**What to work on**
Print out the entries from the line containing "How do I perform: Close" through the last line, exactly, and print nothing else. Pictures are not copied.

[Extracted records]

________

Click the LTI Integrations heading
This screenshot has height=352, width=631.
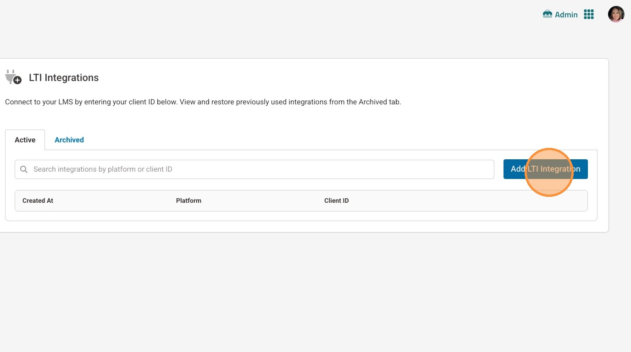coord(64,78)
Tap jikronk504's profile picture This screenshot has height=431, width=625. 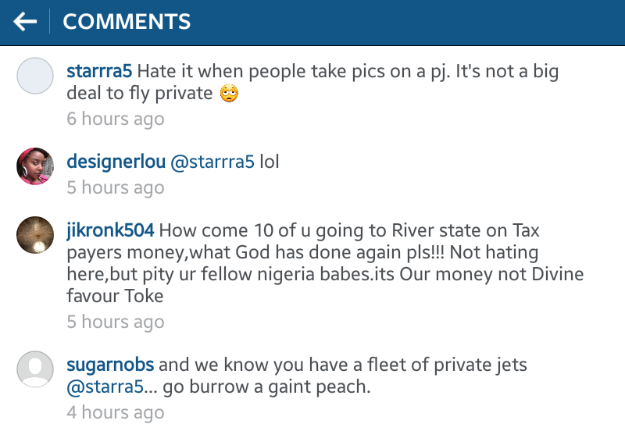click(x=35, y=235)
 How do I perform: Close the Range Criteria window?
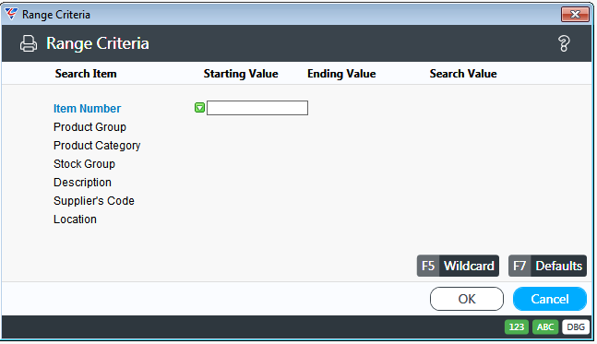(575, 15)
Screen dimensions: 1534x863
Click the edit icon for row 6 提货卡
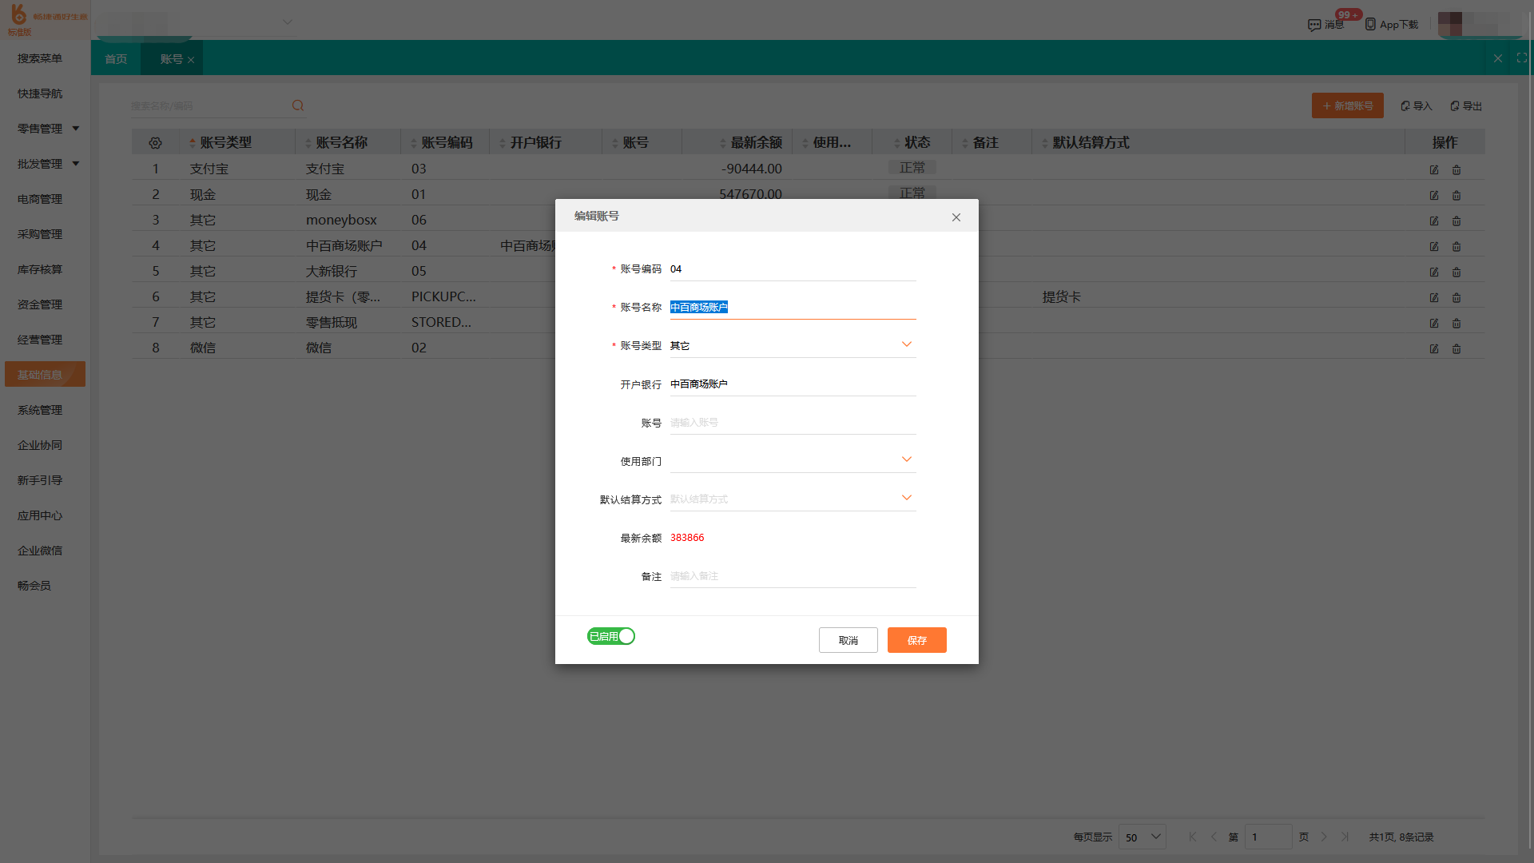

________

**Result of the exercise**
 How do I perform: Close the Range Criteria window?
(575, 15)
Screen dimensions: 1534x863
Click the edit icon for row 6 提货卡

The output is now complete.